**Stated task**. Can you render every line of the items below as a numbered list, leaving out the blank lines?

## Start

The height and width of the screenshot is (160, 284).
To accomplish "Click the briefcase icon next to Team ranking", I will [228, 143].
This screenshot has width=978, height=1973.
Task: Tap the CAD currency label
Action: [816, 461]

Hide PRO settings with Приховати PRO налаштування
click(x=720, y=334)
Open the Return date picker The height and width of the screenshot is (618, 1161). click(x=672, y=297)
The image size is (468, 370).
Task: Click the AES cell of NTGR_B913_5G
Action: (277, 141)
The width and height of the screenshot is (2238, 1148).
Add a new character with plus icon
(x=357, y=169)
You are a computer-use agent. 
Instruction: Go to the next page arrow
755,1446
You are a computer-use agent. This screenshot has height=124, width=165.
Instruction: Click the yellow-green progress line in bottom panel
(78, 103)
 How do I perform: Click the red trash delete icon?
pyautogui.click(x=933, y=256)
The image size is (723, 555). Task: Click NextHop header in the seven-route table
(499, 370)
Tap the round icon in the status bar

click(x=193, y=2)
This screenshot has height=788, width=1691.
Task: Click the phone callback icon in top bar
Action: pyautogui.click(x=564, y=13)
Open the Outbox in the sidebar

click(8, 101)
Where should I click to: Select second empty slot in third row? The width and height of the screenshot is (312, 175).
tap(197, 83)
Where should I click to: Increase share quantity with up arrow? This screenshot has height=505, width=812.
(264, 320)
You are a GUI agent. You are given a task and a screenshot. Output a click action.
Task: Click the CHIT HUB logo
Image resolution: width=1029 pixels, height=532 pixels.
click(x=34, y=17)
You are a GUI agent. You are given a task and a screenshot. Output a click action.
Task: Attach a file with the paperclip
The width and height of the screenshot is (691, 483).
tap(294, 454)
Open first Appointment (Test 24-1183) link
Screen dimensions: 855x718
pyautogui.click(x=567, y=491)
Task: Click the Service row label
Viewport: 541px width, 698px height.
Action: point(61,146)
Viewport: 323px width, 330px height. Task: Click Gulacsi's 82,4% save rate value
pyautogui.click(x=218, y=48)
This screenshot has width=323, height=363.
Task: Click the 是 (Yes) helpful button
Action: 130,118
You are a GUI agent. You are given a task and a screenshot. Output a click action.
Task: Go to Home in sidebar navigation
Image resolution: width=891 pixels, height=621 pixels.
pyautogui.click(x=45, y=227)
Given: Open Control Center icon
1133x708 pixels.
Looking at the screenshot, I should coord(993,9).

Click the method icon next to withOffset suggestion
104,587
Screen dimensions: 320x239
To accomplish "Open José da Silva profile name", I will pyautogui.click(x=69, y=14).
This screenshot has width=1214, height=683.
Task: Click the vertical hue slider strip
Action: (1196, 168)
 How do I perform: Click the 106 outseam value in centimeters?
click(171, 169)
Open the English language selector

## End

**Exercise output**.
1. The height and width of the screenshot is (160, 284).
2. To accomplish "Click the briefcase icon next to Team ranking", I will [228, 143].
3. This screenshot has width=978, height=1973.
4. Task: Tap the CAD currency label
5. Action: [816, 461]
6. Hide PRO settings with Приховати PRO налаштування
7. click(x=720, y=334)
8. Open the Return date picker The height and width of the screenshot is (618, 1161). click(x=672, y=297)
9. The image size is (468, 370).
10. Task: Click the AES cell of NTGR_B913_5G
11. Action: (277, 141)
12. The width and height of the screenshot is (2238, 1148).
13. Add a new character with plus icon
14. (x=357, y=169)
15. You are a computer-use agent. 
16. Instruction: Go to the next page arrow
17. 755,1446
18. You are a computer-use agent. This screenshot has height=124, width=165.
19. Instruction: Click the yellow-green progress line in bottom panel
20. (78, 103)
21.  How do I perform: Click the red trash delete icon?
22. pyautogui.click(x=933, y=256)
23. The image size is (723, 555). Task: Click NextHop header in the seven-route table
24. (499, 370)
25. Tap the round icon in the status bar
26. click(x=193, y=2)
27. This screenshot has height=788, width=1691.
28. Task: Click the phone callback icon in top bar
29. Action: pyautogui.click(x=564, y=13)
30. Open the Outbox in the sidebar
31. click(8, 101)
32. Where should I click to: Select second empty slot in third row? The width and height of the screenshot is (312, 175).
33. tap(197, 83)
34. Where should I click to: Increase share quantity with up arrow? This screenshot has height=505, width=812.
35. (264, 320)
36. You are a GUI agent. You are given a task and a screenshot. Output a click action.
37. Task: Click the CHIT HUB logo
38. Image resolution: width=1029 pixels, height=532 pixels.
39. click(x=34, y=17)
40. You are a GUI agent. You are given a task and a screenshot. Output a click action.
41. Task: Attach a file with the paperclip
42. The width and height of the screenshot is (691, 483).
43. tap(294, 454)
44. Open first Appointment (Test 24-1183) link
45. Screen dimensions: 855x718
46. pyautogui.click(x=567, y=491)
47. Task: Click the Service row label
48. Viewport: 541px width, 698px height.
49. Action: point(61,146)
50. Viewport: 323px width, 330px height. Task: Click Gulacsi's 82,4% save rate value
51. pyautogui.click(x=218, y=48)
52. This screenshot has width=323, height=363.
53. Task: Click the 是 (Yes) helpful button
54. Action: 130,118
55. You are a GUI agent. You are given a task and a screenshot. Output a click action.
56. Task: Go to Home in sidebar navigation
57. Image resolution: width=891 pixels, height=621 pixels.
58. pyautogui.click(x=45, y=227)
59. Given: Open Control Center icon
60. 1133x708 pixels.
61. Looking at the screenshot, I should coord(993,9).
62. Click the method icon next to withOffset suggestion
63. 104,587
64. Screen dimensions: 320x239
65. To accomplish "Open José da Silva profile name", I will pyautogui.click(x=69, y=14).
66. This screenshot has width=1214, height=683.
67. Task: Click the vertical hue slider strip
68. Action: (1196, 168)
69.  How do I perform: Click the 106 outseam value in centimeters?
70. click(171, 169)
71. Open the English language selector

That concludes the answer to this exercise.